Risques doublés de risques de conformité. Le simple fait d’avoir encore du Windows XP dans son système d’information pourrait être interprété à terme comme une négligence et exposer les entreprises soumises à des protocoles de sécurité normalisés tels que PCI-DSS (régissant les transmissions d’informations de cartes bancaires) à la perte de leur certification.
Quelle est l’ampleur du problème ?
« Dans la majorité des entreprises, on trouve encore 15% à 20% des postes sous Windows XP », estime Chadi Hantouche. Bien souvent, ce n’est pas par négligence ou attentisme mais pour des raisons techniques que XP résiste encore. Beaucoup d’entreprises font encore tourner des applications spécifiques impossibles à éliminer car ne fonctionnant que sous Windows XP et pour lesquelles l’effort de redéveloppement à fournir pour les porter sur une plateforme plus récente a été jugé trop important.
Des postes dont elles vont devoir continuer à s’accommoder tant qu’elles n’auront pas d’alternative. C’est ce marché qu’ont flairé les éditeurs de logiciels de sécurité. La plupart aimeraient bien profiter des circonstances pour placer quelques-unes de leurs solutions phares et exhortent leurs partenaires à les mettre en avant.
Arkoon par exemple a beaucoup communiqué sur une version spécialement paramétrée pour Windows XP de solution de prévention d’intrusion Host IPS. Une solution couplée à un service de veille active sur les nouvelles failles détectées pour Windows XP et qui permettra d’adapter les règles de détection du produit aux nouvelles menaces. Chez l’intégrateur spécialisé sécurité Nomios, on défend également l’approche de type sandbox de FireEye qui permet de jouer à blanc les flux réseaux suspects dans un environnement jetable.
Des cautères sur une jambe de bois
Mais, chacun le reconnaît, cela reste des cautères sur une jambe de bois. En pratique les mesures de protection à prendre sont relativement basiques et ne nécessitent pas vraiment de réinvestir. Il suffit de s’assurer que les logiciels anti-malware sous XP continuent d’être supportés, d’opter pour un navigateur supporté – le navigateur étant le vecteur principal d’infection avec la messagerie, de verrouiller le poste de travail pour qu’il n’exécute que des logiciels autorisés (principe des listes blanches), et de supprimer le cas échéant les droits d’administrateur des utilisateurs, rappelle ainsi ZDnet dans un dossier consacré à ce sujet.
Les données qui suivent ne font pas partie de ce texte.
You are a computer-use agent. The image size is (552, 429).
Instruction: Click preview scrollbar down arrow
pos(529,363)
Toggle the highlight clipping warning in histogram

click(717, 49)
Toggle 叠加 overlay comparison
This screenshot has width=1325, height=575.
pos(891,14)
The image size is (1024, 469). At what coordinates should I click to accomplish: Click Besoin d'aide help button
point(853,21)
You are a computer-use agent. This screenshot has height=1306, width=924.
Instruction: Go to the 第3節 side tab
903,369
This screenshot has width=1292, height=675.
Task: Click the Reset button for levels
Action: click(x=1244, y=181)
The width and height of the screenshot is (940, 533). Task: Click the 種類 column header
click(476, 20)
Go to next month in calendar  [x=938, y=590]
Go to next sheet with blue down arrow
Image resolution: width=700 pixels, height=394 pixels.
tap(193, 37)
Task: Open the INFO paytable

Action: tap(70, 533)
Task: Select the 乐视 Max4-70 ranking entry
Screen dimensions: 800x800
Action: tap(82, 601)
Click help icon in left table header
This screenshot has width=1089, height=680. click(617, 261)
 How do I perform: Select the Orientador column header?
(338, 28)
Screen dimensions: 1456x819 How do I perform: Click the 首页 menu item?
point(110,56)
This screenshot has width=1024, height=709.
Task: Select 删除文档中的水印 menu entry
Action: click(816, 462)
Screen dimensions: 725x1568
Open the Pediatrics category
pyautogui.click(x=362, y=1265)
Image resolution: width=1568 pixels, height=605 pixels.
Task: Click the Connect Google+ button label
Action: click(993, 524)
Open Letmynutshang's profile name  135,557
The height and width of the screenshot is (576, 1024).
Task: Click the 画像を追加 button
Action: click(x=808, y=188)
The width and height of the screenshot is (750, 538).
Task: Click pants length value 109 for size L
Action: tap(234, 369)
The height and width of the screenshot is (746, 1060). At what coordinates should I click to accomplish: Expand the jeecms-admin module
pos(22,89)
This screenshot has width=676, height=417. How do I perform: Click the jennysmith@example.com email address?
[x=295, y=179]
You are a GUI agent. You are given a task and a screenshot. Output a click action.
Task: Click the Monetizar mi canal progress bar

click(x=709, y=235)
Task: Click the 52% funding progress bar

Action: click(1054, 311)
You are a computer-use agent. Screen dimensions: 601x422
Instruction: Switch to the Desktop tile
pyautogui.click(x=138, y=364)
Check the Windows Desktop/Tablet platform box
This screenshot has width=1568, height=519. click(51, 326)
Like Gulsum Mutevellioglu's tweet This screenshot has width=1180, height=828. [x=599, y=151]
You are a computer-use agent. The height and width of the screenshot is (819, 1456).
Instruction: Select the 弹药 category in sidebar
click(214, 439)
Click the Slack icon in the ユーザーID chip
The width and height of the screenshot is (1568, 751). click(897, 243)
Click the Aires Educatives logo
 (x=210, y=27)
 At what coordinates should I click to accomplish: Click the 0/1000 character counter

Pas de quoi booster durablement le chiffre d’affaires des partenaires. « C’est un sujet réel mais latent », confirme Thomas Grimonet, ingénieur sécurité et réseaux chez Nomios, qui ne voit pas de quoi mobiliser une équipe dédiée. « La protection des postes Windows doit être abordée dans le cadre d’une réflexion globale de la sécurisation du système d’information des entreprises ».
D’une manière générale, ceux qui ont vraiment des données critiques à protéger ont souvent pris les devants en migrant ce qui pouvait l’être et en isolant le reste. Quant à ceux qui ne font que découvrir le problème, « ils sont probablement déjà infectés », plaisante Thomas Grimonet. Pour ceux qui ont basé leur croissance sur cette opportunité, la fête risque donc d’être éphémère.